Metric | Q2 2025 | Q2 2024 | Y/Y Change |
---|---|---|---|
Revenue | $7.7 million | $9.3 million | (17.2%) |
Operating Expenses | $4.5 million | $5.0 million | (10.0%) |
Operating Loss | $2.7 million | $1.9 million | 42.1% |
Net Loss Attributable to XWELL | $2.3 million | $2.0 million | 15.0% |
Cash and Cash Equivalents (end of period) | $5.3 million | N/A |
Understanding Xwell: Core Business and Shifts
Xwell operates wellness spas, medical testing centers, and retail locations, with a focus on airport travelers. Over recent years, it has pushed deeper into health diagnostics, adding services such as infectious disease testing and vaccinations.
Key success factors for Xwell include attracting steady airport traffic, expanding its suite of health and spa services, controlling operational costs, and integrating digital booking and e-commerce. The company recently rebranded to expand its image beyond airport spas, now targeting both travelers and urban customers. Management has flagged diversification -- such as partnerships with sports teams and digital upgrades -- as central to its growth strategy.

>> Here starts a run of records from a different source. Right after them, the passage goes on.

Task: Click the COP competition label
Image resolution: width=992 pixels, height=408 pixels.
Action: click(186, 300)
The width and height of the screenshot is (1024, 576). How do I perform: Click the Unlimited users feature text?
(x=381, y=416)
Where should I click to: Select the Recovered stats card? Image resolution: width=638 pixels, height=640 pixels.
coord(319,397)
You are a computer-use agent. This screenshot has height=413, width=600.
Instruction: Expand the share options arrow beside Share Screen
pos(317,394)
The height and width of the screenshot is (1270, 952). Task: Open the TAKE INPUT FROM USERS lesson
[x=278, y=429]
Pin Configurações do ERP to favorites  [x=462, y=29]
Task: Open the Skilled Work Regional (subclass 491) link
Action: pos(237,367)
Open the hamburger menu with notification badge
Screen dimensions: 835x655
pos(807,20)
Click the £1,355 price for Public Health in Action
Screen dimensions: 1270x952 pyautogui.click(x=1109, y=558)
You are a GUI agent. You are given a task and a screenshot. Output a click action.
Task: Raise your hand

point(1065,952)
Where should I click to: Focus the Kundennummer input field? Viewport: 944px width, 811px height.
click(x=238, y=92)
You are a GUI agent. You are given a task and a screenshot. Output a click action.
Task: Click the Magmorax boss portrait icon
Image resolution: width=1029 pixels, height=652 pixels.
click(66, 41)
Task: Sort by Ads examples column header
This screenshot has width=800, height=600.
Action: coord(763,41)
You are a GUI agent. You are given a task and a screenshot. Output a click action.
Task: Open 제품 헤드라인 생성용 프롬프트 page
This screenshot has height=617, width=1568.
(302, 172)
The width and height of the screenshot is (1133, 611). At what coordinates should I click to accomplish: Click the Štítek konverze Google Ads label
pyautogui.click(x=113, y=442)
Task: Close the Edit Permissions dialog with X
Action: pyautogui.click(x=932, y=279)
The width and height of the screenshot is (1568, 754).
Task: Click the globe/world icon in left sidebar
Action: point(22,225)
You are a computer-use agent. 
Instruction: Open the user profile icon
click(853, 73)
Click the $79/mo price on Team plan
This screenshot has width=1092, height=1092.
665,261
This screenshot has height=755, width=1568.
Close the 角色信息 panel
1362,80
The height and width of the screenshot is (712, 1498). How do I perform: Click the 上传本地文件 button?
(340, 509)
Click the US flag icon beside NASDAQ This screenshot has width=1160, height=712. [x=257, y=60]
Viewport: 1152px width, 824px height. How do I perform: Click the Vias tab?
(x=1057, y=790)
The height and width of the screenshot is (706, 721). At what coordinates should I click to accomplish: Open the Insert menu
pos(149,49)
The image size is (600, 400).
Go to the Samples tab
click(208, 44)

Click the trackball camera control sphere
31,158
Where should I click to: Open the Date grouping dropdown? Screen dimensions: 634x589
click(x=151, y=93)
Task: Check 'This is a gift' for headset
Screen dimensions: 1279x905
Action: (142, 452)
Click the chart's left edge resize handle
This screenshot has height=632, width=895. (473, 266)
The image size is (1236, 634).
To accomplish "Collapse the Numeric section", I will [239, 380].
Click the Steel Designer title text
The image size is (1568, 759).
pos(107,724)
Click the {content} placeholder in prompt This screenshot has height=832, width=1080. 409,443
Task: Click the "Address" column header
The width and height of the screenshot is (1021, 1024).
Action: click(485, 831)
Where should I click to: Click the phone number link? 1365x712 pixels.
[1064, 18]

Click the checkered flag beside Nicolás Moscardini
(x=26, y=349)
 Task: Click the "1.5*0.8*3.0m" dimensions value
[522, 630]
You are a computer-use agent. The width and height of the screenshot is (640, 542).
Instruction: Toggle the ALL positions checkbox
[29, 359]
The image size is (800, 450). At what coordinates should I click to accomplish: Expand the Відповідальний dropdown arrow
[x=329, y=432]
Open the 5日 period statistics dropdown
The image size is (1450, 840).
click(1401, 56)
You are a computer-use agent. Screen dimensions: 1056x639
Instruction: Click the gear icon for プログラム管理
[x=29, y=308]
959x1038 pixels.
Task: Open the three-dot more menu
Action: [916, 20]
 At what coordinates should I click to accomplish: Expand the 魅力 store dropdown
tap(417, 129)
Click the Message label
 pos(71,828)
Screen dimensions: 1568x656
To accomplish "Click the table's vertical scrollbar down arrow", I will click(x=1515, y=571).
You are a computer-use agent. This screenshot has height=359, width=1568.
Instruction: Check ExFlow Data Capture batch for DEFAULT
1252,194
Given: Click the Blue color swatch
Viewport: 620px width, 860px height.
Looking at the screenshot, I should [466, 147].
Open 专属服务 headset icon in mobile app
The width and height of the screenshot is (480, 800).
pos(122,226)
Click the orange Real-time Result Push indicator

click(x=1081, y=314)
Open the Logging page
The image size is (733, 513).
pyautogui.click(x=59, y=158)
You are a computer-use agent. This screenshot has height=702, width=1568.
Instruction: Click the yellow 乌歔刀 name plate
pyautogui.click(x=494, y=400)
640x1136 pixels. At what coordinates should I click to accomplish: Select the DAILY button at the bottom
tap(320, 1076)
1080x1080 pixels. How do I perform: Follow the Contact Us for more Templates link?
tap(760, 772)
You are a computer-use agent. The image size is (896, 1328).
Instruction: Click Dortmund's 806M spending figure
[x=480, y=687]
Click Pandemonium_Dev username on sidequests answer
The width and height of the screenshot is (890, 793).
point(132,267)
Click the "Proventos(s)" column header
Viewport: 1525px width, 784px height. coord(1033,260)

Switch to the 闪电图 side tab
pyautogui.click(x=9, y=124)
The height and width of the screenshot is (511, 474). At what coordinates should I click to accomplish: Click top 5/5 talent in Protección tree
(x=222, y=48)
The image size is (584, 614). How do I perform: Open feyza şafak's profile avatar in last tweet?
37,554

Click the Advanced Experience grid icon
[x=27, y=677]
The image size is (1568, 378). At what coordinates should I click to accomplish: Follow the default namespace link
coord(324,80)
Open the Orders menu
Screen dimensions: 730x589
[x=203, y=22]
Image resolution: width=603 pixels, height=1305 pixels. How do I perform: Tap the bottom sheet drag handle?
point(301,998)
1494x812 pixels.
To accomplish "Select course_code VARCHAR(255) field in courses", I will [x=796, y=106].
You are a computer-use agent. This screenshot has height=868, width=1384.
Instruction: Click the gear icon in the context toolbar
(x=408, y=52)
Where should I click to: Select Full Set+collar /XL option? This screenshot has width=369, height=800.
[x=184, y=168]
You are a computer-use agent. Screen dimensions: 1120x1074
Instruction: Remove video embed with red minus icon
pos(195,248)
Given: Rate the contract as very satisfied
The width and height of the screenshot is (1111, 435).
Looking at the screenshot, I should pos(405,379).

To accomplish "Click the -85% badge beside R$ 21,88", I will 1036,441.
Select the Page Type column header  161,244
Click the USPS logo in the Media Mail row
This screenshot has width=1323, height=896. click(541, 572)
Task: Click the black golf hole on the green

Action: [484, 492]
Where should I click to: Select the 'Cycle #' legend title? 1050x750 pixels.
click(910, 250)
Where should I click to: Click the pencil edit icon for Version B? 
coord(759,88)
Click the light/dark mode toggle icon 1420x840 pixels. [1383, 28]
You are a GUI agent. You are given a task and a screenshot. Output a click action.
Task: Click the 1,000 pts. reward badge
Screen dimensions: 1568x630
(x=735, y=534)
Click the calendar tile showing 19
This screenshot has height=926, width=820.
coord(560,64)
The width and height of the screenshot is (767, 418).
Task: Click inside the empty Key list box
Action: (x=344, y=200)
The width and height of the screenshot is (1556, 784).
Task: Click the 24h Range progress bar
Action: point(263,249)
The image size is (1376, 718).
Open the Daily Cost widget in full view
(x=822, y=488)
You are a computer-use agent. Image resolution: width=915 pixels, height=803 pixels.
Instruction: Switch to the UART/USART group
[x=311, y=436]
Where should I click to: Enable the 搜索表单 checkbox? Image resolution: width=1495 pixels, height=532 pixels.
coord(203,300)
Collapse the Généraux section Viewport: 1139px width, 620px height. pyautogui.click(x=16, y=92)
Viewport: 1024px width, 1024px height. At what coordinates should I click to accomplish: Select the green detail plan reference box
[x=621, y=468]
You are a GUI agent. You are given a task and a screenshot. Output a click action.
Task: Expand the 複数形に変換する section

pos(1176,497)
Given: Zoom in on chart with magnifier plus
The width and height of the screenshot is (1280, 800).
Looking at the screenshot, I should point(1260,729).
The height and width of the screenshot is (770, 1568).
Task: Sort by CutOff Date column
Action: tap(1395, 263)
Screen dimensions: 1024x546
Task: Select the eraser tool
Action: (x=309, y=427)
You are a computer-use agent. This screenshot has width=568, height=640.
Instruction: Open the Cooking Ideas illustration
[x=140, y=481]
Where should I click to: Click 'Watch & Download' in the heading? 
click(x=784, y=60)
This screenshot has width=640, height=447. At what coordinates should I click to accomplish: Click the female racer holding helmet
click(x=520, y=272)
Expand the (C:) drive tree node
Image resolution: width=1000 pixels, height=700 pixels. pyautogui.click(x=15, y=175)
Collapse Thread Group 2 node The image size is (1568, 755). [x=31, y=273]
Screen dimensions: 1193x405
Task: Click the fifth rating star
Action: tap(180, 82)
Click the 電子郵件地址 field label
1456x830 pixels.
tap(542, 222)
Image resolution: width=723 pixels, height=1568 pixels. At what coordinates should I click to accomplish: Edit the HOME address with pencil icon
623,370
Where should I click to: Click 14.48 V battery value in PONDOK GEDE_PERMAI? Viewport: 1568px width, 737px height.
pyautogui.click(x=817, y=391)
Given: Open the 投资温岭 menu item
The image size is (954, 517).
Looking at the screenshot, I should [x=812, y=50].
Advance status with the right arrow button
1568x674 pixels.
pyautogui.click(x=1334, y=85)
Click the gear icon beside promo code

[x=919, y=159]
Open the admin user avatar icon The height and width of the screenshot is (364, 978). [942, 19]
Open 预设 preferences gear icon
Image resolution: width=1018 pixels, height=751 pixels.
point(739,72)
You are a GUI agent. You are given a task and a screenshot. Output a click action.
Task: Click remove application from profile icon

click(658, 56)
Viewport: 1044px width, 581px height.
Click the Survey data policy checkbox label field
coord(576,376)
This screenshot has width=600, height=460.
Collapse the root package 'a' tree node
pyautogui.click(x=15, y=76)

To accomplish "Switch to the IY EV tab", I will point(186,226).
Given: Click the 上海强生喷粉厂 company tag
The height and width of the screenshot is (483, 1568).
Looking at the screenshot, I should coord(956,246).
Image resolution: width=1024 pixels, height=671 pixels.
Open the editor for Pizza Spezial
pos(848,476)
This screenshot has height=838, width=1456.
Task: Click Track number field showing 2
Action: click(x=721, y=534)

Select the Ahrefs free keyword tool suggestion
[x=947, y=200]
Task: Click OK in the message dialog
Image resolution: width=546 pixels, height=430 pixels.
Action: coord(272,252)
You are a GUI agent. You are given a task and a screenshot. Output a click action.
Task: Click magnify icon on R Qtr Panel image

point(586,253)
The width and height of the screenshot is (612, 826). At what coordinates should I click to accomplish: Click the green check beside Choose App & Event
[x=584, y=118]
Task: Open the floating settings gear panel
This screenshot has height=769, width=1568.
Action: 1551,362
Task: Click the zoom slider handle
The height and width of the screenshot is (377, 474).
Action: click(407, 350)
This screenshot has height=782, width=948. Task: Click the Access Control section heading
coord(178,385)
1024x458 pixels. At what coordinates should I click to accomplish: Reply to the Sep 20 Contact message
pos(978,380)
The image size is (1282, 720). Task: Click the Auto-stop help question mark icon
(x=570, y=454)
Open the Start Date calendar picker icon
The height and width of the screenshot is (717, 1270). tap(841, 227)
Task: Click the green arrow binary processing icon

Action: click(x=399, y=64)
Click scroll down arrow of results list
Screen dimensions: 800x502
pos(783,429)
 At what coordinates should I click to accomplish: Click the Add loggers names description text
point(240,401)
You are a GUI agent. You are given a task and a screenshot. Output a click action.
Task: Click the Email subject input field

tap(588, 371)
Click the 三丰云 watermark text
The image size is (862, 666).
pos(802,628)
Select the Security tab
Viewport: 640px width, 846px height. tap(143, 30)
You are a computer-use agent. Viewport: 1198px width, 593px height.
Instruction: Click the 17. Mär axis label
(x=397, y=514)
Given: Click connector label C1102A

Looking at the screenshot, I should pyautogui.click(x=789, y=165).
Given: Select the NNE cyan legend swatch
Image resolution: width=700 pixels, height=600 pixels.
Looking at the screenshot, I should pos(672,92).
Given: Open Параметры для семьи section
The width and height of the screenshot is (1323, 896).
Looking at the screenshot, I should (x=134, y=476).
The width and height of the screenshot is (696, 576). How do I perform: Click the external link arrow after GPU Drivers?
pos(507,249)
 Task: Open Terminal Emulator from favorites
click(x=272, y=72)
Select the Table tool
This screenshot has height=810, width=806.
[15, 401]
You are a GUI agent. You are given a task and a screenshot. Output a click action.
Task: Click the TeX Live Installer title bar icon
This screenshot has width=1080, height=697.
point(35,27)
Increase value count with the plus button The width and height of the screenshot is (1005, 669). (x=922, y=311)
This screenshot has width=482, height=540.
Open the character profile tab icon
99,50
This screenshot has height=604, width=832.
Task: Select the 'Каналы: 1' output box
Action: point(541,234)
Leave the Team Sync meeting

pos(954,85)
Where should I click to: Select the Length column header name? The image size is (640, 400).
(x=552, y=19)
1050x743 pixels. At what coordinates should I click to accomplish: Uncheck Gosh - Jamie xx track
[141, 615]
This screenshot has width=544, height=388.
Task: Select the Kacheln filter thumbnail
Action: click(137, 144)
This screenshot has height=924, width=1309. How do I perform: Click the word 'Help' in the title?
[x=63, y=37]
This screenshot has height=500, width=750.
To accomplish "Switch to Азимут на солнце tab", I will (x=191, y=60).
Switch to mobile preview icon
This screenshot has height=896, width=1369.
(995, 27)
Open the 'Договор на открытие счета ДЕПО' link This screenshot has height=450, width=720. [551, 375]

Quarter-in-Review: Results, Partnerships, and Expense Controls
Xwell’s latest results reflect ongoing challenges as it transitions from pandemic-driven demand. Revenue (GAAP) fell year over year, a change the company credits to the loss of “additional CDC revenue generated during Q2 2024 from providing more services to airports than base contract amounts.” In other words, some of last year’s revenue came from surge contracts for pandemic screening, which did not recur this period.
Despite the revenue drop, Xwell grew its top line approximately 10% from the first to the second quarter of 2025 on a GAAP basis, and continued to invest in new business lines. The XpresSpa segment, which offers on-site wellness services like massage and skincare in airports, generated about $4.9 million in GAAP revenue. The XpresCheck segment, which provides COVID-19 and infectious disease testing, contributed $2.2 million. Naples Wax Center, a retail and service division, brought in about $647,000 in revenue.
Xwell stressed progress in diversifying away from airports. It opened a new brick-and-mortar wellness center in Clearwater, Florida, and is developing a new site at New York City’s Penn Station. It also entered a multiyear agreement to serve as the official wellness spa of the Orlando Magic basketball team. This pushes Xwell further into the local market and away from sole reliance on airport foot traffic. Digital expansion also featured, as the company launched a new integrated website allowing customers to explore services, book appointments, and connect with staff more easily across brands.
Operating expenses fell 10% year over year, while cost of sales and general and administrative costs dropped 5% and 9%, respectively. However, these savings did not fully offset lower revenue, and both operating and net losses worsened. There were no material one-time events or adjustments called out in the filing, and Xwell did not declare or change a dividend this period.
Looking Ahead: Focus and Uncertainties
Xwell did not offer formal revenue or profit guidance for upcoming quarters or fiscal 2025. In the press release, its CEO described being “excited by the opportunities that lie ahead” and noted recent achievements in brand partnerships, service expansion, and digital improvements. However, no quantitative outlook was provided in the filing.
With the end of the pandemic-related revenue surge, Analysts will also be watching liquidity, as period-end cash totaled $5.3 million. Cost discipline and the performance of the company’s digital platform will be key areas to monitor.
Revenue and net income presented using U.S. generally accepted accounting principles (GAAP) unless otherwise noted.